Buwaneka Aluwihare was a Sri Lankan lawyer and puisne justice of the Supreme Court of Sri Lanka, serving from 4 December 2013 until his retirement in January 2024. Known for work that connected domestic public service with international criminal justice, he moved through roles that demanded both procedural rigor and institutional judgment. His career reflected a steady orientation toward rule-of-law work, shaped by prosecutorial experience and courtroom decision-making. Alongside his judicial duties, he maintained a professional identity that also included legal education and broader legal-institutional service.

Early Life and Education

Aluwihare received his education at St. Sylvester’s College and later studied at the University of London. He earned a master’s degree (LLM) from Queen Mary College, University of London, and was called to the Bar in 1982. He also enrolled as a solicitor of England and Wales in 1989, indicating early professional traction in both Sri Lanka and common-law jurisdictions.

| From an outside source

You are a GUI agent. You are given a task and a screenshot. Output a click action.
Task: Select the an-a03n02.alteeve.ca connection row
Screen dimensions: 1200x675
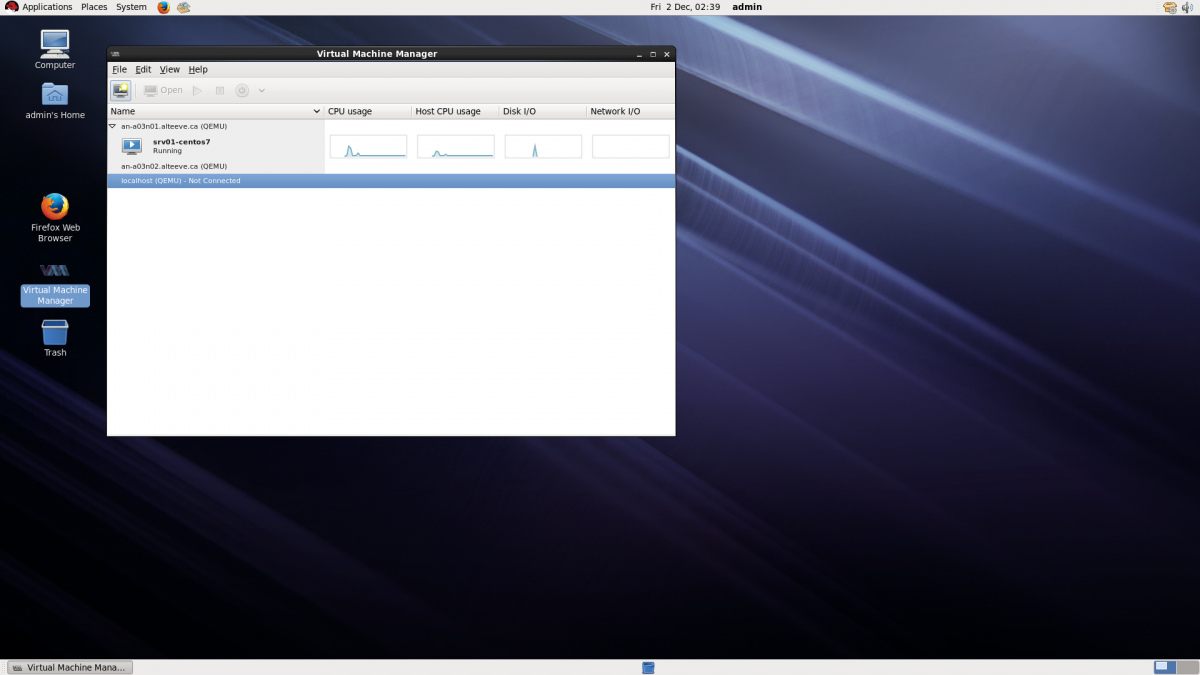pyautogui.click(x=174, y=166)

The overall trajectory of his training positioned him for a career that blended advocacy, prosecutorial method, and judicial competence.

Career

After being called to the Bar in 1982, Aluwihare joined the Attorney General’s Department in 1983 as a State Counsel. Over the following decades, he rose through the department’s ranks, culminating in his appointment as Additional Solicitor General in 2013. His long tenure within the Attorney General’s institutional setting reflected specialization in public law work and the administrative discipline required for government litigation and legal advisory functions. This period also provided the platform from which he transitioned into the judiciary.

In parallel with his domestic government service, Aluwihare contributed to international prosecutions through the United Nations. He worked as a prosecutor for the United Nations Serious Crimes Investigation Unit and for the United Nations East Timor war crimes tribunal. His involvement in war-crimes-related proceedings placed him in high-stakes environments where evidentiary control and legal classification are central to prosecutorial credibility. This international work broadened his professional lens beyond purely local disputes toward accountability frameworks used in complex post-conflict settings.

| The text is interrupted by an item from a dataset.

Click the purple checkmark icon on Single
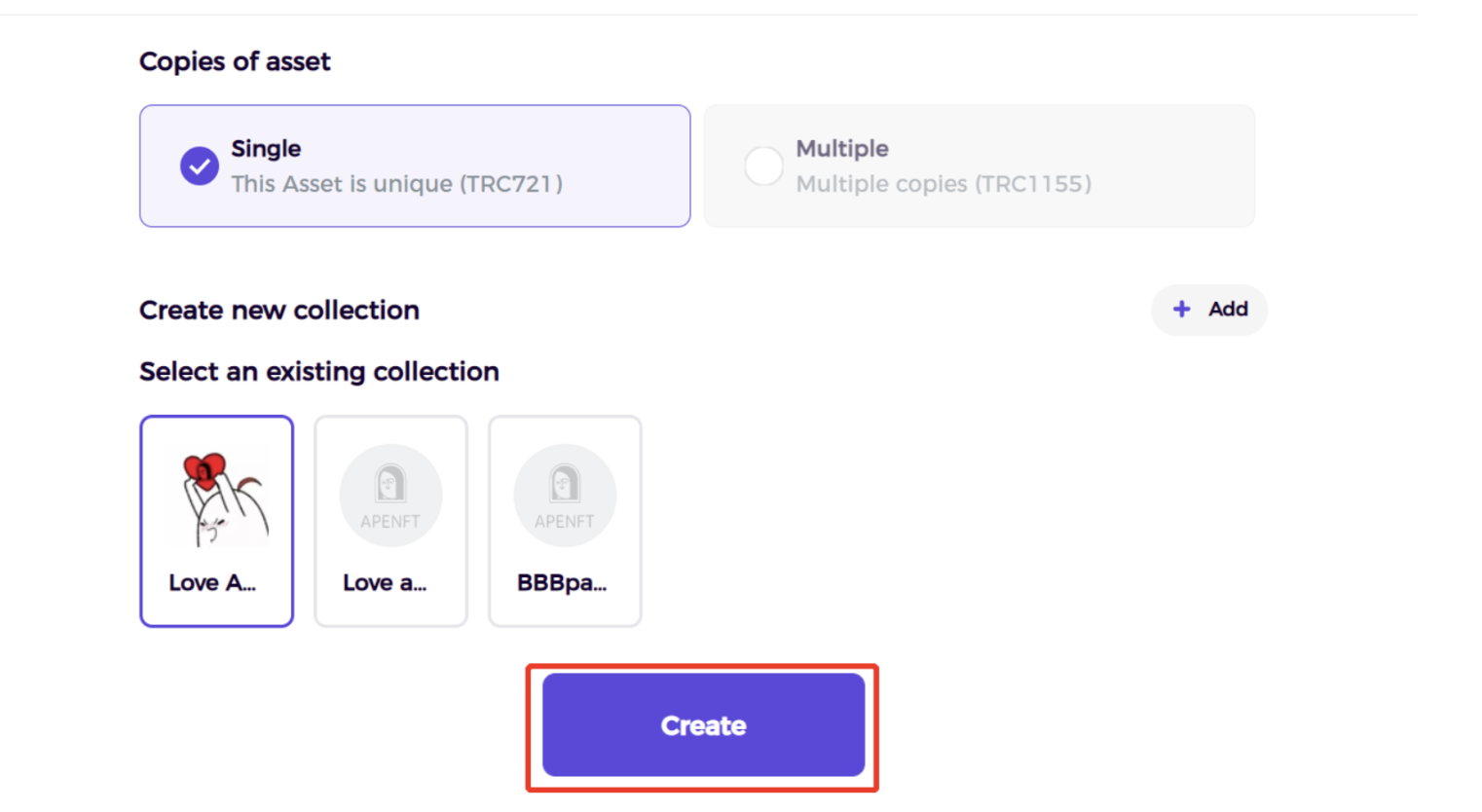This screenshot has width=1482, height=812. point(199,166)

Aluwihare’s prosecutorial and public service background also supported roles that combined legal training with institutional service. He functioned as an examiner and lecturer in the Law of Evidence at the Sri Lanka Law College from 2005, continuing until his appointment as a Supreme Court judge. He additionally served as a visiting lecturer/examiner in international humanitarian law at Kothalawela Defence University. These responsibilities positioned him as a bridge between courtroom method and the education of future legal practitioners.

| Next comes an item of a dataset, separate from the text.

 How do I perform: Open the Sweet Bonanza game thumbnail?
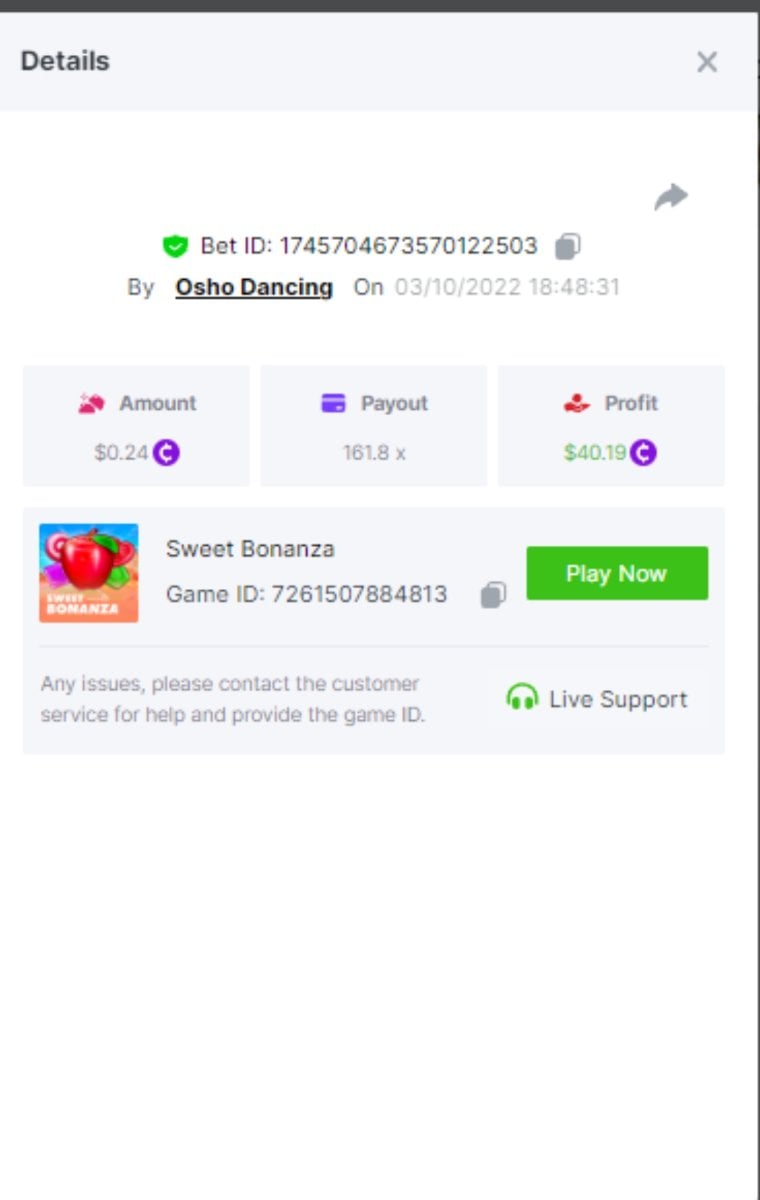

Before entering the Supreme Court bench, he took on advisory functions to key state and regulatory institutions during his Attorney General’s Department tenure. He served as a legal consultant to the Securities and Exchange Commission of Sri Lanka and the Central Bank of Sri Lanka’s Financial Intelligence Unit. This work suggested an ability to interpret legal standards across regulated domains where compliance, enforcement, and investigatory logic intersect. It also aligned with his later involvement in justice-oriented and governance-sensitive initiatives.

Aluwihare was appointed a judge of the Supreme Court of Sri Lanka on 4 December 2013 by President Mahinda Rajapaksa. His elevation from Additional Solicitor General to the Supreme Court marked a shift from advocacy and legal advisory work to constitutional-level judicial decision-making. As a puisne justice, he sat on the highest bench in Sri Lanka during a period in which the court continued to define the boundaries of legality through full bench processes. The role required sustained judgment, collegial reasoning, and careful application of precedent.

As his judicial tenure unfolded, his judicial identity remained closely linked to evidence-minded and procedure-conscious approaches. Publicly reported proceedings show him participating as a judge in multi-judge bench settings, including decisions that engaged questions of legal propriety and procedural fairness. Such involvement implied a courtroom temperament attentive to the integrity of legal practice and the discipline of professional conduct. Even when the cases were not always about his own background work, his consistent bench participation reflected a professional grounding in legal method.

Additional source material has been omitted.